C’est grâce aux contrats d’association et au mode de recrutement des professeurs que le secrétariat général a prospéré sur le dos des écoles pour devenir une administration toute-puissante – qui se drape dans une fausse légitimité ecclésiale. Mais la véritable source de son pouvoir n’est pas l’Eglise : c’est l’Etat.

Quand les écoles catholiques étaient libres, elles recrutaient elles-mêmes leurs professeurs et choisissaient leurs directeurs. Sans les contrats qui ont permis aux professeurs d’être rémunérés par l’Etat, jamais elles n’auraient eu l’idée de déléguer ces tâches essentielles.

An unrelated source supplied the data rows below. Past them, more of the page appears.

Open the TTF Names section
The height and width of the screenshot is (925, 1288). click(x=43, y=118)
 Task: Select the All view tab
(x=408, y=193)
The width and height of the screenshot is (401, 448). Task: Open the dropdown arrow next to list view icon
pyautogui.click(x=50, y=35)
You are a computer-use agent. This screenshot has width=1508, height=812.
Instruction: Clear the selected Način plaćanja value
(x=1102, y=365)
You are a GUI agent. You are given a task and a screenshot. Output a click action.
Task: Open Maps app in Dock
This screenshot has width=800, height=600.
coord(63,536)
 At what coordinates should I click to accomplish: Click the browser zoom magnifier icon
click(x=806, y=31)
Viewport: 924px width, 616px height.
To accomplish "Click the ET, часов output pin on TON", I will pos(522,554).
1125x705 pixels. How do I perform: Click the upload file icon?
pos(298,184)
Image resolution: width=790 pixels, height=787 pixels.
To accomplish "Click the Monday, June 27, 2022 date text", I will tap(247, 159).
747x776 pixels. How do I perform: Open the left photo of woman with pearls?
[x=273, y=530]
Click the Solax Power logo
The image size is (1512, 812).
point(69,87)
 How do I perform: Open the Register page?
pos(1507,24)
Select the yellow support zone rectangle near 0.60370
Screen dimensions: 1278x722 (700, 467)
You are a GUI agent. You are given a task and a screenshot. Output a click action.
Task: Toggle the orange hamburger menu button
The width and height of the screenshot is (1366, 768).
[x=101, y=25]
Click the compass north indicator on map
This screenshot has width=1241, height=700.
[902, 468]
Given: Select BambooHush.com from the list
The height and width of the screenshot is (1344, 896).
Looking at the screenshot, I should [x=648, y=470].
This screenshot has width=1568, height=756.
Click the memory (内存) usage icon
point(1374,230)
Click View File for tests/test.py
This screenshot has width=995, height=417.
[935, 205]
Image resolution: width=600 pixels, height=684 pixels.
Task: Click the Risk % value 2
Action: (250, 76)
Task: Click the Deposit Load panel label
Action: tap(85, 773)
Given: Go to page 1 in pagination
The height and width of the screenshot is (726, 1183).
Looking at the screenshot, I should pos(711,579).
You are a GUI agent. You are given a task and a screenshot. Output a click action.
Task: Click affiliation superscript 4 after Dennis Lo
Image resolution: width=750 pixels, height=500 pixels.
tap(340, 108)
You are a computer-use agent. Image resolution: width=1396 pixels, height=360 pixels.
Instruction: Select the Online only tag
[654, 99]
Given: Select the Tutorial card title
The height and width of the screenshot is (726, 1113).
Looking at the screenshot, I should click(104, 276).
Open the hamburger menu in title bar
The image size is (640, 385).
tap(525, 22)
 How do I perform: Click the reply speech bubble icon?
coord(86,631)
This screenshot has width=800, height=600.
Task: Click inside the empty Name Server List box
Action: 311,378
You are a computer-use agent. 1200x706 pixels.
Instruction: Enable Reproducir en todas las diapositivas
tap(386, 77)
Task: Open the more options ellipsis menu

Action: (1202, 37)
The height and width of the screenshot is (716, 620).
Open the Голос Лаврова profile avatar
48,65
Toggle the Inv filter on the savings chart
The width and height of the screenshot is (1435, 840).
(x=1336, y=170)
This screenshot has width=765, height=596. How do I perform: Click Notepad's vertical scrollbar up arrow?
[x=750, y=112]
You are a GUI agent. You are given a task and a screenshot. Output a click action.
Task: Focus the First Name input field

Mais, dès lors que les professeurs ont été recrutés par l’Etat, les directions dites diocésaines ont trouvé le moyen de se faire confier par l’administration la liste des lauréats aux concours. Puis, loin de la transmettre loyalement aux écoles dans son intégralité, elles se sont transformées en bureau de placement. Elles ont éliminé les lauréats qui n’avaient pas l’heur de leur plaire. A Paris, M. Canteneur exige même des établissements une réponse écrite en cas de refus d’un candidat proposé par ses soins.

De même, par une interprétation fallacieuse des statuts de l’enseignement catholique (qui ne reposent sur aucune base canonique ni juridique), les directeurs diocésains nomment les directeurs, alors qu’il ne leur est accordé, quand l’établissement est sous tutelle congréganiste, que le droit de rencontrer un candidat et de donner leur avis. Ils s’assurent ainsi la docilité de tout professeur désireux de devenir directeur un jour, et des directeurs dont ils ont fait leurs obligés.

Au fil du temps, ce système est devenu un vaste réseau de gestion de carrières, d’un établissement à l’autre, d’une direction diocésaine à l’autre. Avec des subordonnés, des frais, des déplacements, bref, tout ce qui manque à la carrière d’un professeur ordinaire qui fait son honnêtement métier.

Qu’a-t-on sacrifié en échange ? Le caractère catholique des écoles, échangé contre un indéfinissable « caractère propre ». Pour éclairer cette obscure notion, on évoque à plaisir le fait d’être « ouvert à tous ». Comme si les écoles laïques ne l’étaient pas ! Et, surtout, comme si ce point était l’objet d’un choix délibéré, alors qu’il n’est nullement exigé par le droit canon mais tout simplement par la loi Debré de 1959. L’enseignement catholique a le droit de se targuer d’être « ouvert à tous ». Mais il n’a pas le droit de ne pas l’être…

Pour que jamais ces contrats ne fussent remis en cause, on s’est interdit de critiquer les réformes imposées depuis cinquante ans. On a renoncé à la diversité des écoles pour adopter le funeste collège unique. On a imité la charte de la laïcité voulue par le ministre.

Peine perdue : la réforme qui fait aujourd’hui l’unanimité contre elle (moins deux voix : celles de M. Balmand et de Mme Saliou) révèle que le piège s’est refermé. Il faut maintenant appliquer la réforme, ou perdre les contrats.

Cela ne dépend pas du secrétariat général. Ni des directeurs diocésains. C’est à chaque établissement de se poser la question : conserver son contrat… ou le résilier ? La liberté a un prix.